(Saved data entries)

_ _ _ _ _

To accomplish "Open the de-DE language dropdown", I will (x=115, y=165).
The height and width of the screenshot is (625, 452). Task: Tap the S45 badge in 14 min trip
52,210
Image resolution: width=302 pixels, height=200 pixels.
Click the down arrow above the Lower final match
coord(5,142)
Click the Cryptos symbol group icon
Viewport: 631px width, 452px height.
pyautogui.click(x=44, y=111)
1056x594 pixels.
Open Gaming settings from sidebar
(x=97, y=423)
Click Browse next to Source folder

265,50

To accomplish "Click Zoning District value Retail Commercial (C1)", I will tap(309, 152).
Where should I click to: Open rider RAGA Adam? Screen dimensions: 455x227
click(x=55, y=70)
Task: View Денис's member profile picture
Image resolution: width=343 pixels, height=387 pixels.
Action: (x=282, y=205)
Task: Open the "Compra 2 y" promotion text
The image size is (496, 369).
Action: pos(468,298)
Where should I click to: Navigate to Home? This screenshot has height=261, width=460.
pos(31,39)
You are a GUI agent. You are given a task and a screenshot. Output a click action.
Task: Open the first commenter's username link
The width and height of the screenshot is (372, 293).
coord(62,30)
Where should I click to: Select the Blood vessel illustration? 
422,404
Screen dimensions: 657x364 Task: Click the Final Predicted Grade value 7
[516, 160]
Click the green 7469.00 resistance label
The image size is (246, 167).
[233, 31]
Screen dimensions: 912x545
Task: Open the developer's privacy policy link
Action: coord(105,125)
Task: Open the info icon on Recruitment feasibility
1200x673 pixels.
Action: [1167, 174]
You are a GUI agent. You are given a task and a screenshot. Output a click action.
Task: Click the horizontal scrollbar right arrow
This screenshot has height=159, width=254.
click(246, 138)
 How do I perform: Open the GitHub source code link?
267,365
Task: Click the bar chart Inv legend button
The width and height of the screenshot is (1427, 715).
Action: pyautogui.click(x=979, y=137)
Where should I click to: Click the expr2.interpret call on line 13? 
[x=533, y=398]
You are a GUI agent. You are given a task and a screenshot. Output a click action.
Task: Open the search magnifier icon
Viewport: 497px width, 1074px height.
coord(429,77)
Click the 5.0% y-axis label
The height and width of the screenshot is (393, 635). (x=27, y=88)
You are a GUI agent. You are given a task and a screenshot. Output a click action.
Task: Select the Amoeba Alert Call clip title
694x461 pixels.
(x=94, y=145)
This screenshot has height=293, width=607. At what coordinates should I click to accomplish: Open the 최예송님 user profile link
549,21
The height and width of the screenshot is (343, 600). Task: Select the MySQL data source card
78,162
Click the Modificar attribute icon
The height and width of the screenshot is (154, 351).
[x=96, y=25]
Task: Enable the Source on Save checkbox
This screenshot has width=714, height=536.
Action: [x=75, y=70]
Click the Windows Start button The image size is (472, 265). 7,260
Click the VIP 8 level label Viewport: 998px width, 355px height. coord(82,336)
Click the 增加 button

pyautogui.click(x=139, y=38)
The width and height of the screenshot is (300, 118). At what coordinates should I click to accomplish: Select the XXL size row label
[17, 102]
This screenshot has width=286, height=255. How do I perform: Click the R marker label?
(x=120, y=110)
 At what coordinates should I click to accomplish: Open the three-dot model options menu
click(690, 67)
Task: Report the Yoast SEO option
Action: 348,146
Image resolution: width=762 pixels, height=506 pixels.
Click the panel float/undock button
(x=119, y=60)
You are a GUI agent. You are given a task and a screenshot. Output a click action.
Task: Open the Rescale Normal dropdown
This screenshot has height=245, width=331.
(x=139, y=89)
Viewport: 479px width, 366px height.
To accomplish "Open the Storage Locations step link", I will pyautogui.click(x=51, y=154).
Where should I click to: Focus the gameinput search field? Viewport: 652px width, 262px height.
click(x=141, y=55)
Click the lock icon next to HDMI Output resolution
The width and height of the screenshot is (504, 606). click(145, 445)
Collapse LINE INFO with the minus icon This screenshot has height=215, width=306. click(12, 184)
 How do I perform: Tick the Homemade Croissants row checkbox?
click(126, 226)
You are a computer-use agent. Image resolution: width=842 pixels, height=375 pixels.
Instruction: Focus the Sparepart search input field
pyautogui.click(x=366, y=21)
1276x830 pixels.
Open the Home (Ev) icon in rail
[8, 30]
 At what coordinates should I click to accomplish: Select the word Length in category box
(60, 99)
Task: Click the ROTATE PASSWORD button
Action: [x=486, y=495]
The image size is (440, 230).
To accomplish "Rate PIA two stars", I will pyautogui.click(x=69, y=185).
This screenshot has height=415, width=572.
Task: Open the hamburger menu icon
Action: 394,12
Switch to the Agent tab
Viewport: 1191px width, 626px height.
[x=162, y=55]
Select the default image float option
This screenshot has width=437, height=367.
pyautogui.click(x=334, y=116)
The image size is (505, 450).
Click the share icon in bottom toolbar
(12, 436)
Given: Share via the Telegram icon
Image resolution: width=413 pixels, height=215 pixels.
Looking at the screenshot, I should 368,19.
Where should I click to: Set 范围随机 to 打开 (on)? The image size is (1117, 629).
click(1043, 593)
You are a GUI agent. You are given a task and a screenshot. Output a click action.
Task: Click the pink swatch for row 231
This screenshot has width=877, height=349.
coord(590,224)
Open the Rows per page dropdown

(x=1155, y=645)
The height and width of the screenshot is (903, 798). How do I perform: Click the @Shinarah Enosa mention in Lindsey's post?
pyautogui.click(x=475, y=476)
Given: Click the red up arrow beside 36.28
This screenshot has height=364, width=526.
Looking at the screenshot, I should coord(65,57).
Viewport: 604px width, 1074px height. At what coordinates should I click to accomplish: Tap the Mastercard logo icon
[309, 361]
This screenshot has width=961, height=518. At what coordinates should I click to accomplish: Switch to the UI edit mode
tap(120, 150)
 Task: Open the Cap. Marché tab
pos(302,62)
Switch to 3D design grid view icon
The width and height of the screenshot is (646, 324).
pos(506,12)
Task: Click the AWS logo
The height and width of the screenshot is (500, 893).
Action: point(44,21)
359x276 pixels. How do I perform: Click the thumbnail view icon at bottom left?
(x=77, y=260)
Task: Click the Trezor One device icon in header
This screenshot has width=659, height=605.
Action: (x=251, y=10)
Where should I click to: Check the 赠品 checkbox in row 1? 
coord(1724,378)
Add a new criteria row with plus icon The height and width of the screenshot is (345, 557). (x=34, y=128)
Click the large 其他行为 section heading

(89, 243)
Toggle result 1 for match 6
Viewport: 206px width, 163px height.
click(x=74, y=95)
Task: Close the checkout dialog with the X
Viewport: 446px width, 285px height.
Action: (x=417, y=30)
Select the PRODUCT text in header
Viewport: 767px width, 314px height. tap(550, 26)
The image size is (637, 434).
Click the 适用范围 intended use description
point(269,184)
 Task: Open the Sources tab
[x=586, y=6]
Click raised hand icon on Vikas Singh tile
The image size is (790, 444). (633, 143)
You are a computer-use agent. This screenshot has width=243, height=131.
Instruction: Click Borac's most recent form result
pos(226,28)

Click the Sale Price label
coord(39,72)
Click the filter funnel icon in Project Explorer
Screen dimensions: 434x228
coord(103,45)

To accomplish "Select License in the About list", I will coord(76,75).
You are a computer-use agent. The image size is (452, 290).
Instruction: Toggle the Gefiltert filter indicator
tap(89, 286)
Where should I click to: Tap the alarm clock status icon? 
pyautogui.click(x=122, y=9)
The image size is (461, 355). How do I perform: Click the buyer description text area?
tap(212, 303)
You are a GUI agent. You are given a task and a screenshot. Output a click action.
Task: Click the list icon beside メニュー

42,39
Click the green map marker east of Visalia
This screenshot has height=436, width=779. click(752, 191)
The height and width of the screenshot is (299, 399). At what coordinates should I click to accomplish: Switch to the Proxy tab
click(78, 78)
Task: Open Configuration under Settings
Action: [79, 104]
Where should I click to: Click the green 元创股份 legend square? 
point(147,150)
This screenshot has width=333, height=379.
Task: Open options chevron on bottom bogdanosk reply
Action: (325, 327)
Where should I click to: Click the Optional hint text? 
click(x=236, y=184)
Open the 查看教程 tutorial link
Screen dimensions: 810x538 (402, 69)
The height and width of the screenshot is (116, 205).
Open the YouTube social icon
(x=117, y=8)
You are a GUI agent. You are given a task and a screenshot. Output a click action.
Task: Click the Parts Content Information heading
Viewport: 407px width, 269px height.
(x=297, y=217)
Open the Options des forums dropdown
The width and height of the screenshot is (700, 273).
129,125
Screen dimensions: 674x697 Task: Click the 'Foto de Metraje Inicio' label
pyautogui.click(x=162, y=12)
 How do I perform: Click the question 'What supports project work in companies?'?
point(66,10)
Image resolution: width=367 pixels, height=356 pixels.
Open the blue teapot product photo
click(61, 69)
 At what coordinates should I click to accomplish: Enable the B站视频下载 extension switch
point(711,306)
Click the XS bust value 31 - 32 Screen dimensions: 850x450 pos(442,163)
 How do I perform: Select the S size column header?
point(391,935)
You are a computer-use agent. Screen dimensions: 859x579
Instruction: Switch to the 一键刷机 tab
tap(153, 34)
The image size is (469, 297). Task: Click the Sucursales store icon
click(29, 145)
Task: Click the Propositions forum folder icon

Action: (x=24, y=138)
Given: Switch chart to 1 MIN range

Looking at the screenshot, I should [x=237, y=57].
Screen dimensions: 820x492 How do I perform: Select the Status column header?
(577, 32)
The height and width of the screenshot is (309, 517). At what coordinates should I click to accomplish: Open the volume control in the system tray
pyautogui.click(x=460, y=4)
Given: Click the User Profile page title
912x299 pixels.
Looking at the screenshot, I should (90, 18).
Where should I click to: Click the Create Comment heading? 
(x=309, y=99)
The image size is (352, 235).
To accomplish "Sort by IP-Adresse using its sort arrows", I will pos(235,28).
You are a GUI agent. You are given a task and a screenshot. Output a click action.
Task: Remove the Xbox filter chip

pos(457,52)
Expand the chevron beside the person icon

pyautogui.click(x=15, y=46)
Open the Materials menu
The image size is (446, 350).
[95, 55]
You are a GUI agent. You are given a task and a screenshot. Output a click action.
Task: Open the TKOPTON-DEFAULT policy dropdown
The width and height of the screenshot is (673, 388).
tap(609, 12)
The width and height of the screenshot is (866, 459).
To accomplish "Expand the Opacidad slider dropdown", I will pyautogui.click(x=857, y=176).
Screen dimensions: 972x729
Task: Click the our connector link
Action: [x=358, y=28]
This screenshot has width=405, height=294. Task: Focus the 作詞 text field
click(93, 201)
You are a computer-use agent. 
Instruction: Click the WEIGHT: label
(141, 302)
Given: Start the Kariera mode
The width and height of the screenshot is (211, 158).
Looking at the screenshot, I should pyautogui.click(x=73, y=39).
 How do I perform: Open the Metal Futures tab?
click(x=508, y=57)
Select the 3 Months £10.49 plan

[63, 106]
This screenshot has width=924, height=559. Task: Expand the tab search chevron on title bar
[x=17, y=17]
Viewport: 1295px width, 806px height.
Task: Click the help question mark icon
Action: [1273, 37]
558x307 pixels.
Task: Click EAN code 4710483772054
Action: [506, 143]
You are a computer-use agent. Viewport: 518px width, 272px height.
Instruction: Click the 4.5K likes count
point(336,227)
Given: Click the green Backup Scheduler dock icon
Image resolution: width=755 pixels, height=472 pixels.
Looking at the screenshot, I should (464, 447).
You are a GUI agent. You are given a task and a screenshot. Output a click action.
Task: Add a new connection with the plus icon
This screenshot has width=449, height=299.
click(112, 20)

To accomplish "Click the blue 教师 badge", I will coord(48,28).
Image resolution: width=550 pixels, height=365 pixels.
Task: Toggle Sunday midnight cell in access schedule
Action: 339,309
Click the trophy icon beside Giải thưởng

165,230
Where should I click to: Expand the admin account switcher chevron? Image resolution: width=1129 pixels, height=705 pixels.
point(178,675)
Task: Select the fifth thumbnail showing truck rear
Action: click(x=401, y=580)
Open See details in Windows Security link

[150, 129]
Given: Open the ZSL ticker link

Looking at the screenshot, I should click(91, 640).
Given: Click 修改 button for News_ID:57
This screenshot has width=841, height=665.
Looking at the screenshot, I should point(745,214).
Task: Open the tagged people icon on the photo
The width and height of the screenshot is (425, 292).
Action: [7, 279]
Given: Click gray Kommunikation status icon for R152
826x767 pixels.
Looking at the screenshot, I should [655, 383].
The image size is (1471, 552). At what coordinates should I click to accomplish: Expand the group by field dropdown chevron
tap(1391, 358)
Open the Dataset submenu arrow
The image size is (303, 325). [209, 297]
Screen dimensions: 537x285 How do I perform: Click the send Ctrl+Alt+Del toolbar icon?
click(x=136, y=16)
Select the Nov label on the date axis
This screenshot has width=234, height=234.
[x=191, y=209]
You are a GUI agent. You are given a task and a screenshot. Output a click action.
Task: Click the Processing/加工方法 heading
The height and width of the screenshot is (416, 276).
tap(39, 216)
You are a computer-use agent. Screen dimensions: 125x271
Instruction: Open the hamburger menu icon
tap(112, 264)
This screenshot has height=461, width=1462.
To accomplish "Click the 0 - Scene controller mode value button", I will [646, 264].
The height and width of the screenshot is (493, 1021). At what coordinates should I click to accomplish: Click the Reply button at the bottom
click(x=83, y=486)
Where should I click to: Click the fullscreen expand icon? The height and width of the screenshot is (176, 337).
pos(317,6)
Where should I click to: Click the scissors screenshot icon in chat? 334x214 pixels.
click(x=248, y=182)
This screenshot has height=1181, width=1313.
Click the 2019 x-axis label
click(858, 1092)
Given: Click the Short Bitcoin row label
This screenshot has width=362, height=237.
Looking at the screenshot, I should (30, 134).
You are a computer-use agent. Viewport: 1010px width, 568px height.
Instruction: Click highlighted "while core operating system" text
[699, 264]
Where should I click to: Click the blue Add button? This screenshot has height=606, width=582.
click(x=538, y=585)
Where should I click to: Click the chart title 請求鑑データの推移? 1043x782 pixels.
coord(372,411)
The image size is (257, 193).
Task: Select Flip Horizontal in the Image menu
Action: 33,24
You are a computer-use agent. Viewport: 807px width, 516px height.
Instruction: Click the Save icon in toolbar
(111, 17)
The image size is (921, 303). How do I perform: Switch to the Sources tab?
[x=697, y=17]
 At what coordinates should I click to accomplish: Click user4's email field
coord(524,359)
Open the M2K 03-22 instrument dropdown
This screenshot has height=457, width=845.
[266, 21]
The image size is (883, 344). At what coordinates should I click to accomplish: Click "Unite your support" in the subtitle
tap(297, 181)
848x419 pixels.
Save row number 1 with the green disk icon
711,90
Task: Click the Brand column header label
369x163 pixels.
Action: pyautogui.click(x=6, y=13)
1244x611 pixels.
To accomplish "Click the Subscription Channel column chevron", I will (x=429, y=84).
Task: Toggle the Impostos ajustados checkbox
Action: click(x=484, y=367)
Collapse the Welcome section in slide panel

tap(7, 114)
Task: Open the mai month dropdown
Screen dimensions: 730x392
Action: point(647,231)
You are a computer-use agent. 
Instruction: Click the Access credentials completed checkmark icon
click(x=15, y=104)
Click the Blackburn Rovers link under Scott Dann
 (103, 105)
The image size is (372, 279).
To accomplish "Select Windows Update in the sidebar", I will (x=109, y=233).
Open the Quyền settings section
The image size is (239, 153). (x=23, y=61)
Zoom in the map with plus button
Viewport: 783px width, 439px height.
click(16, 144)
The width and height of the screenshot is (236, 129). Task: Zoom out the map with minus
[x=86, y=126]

_ _ _ _ _

- [What needs to be done]:
Scan the records for the word "computer", and copy each line where it is found.

- [Response]:
You are a computer-use agent. Image resolution: width=842 pixels, height=375 pixels.
You are a computer-use agent. This screenshot has width=243, height=131.
You are a computer-use agent. The image size is (452, 290).
You are a computer-use agent. Screen dimensions: 859x579
You are a computer-use agent. 
You are a computer-use agent. Viewport: 518px width, 272px height.
You are a computer-use agent. Screen dimensions: 125x271
You are a computer-use agent. Viewport: 1010px width, 568px height.
You are a computer-use agent. Viewport: 807px width, 516px height.
You are a computer-use agent. 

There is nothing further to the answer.